Problem to solve:
Below are records; work out how many of their lines hold the string "computer" and give that number alone.

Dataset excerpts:
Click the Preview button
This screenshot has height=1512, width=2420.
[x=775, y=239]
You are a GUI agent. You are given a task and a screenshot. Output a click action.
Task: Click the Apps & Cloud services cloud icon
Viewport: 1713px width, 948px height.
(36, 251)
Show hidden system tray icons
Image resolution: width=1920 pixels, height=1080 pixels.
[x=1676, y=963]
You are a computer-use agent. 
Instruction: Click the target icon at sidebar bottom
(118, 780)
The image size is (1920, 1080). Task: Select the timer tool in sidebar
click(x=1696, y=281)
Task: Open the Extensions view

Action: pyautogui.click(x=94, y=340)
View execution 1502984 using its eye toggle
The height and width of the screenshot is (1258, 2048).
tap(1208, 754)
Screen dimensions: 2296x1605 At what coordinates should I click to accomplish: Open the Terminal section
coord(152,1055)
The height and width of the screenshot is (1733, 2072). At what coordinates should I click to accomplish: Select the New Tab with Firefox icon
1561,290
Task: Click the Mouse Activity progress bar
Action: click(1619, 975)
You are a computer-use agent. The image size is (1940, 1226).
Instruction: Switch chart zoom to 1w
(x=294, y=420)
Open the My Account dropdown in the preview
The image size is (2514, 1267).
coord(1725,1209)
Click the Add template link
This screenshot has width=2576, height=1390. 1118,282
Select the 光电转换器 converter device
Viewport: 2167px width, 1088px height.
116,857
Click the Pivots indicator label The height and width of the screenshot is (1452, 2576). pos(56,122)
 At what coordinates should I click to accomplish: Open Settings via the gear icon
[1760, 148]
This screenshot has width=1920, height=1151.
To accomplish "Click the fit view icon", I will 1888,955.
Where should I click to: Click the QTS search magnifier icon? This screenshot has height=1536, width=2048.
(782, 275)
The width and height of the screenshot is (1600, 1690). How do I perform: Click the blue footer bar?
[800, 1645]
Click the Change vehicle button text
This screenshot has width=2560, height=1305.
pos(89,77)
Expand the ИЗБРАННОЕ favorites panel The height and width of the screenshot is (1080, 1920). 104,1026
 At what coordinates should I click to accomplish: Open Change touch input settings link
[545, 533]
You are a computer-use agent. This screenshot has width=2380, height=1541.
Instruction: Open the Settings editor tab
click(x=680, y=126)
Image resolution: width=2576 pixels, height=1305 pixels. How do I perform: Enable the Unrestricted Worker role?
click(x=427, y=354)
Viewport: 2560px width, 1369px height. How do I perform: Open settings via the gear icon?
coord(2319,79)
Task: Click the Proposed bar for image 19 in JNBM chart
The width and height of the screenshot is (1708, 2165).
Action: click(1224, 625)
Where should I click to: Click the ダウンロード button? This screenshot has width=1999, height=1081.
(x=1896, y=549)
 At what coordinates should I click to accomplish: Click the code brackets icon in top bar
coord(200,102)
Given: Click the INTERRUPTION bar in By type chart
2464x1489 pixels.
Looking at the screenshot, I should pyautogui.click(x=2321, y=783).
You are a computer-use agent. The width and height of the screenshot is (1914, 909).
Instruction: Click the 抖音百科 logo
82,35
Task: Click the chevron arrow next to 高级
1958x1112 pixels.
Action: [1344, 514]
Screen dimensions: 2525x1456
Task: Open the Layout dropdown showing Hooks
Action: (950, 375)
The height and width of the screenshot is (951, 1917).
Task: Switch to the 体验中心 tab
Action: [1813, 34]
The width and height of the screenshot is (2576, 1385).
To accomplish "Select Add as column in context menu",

Response below:
4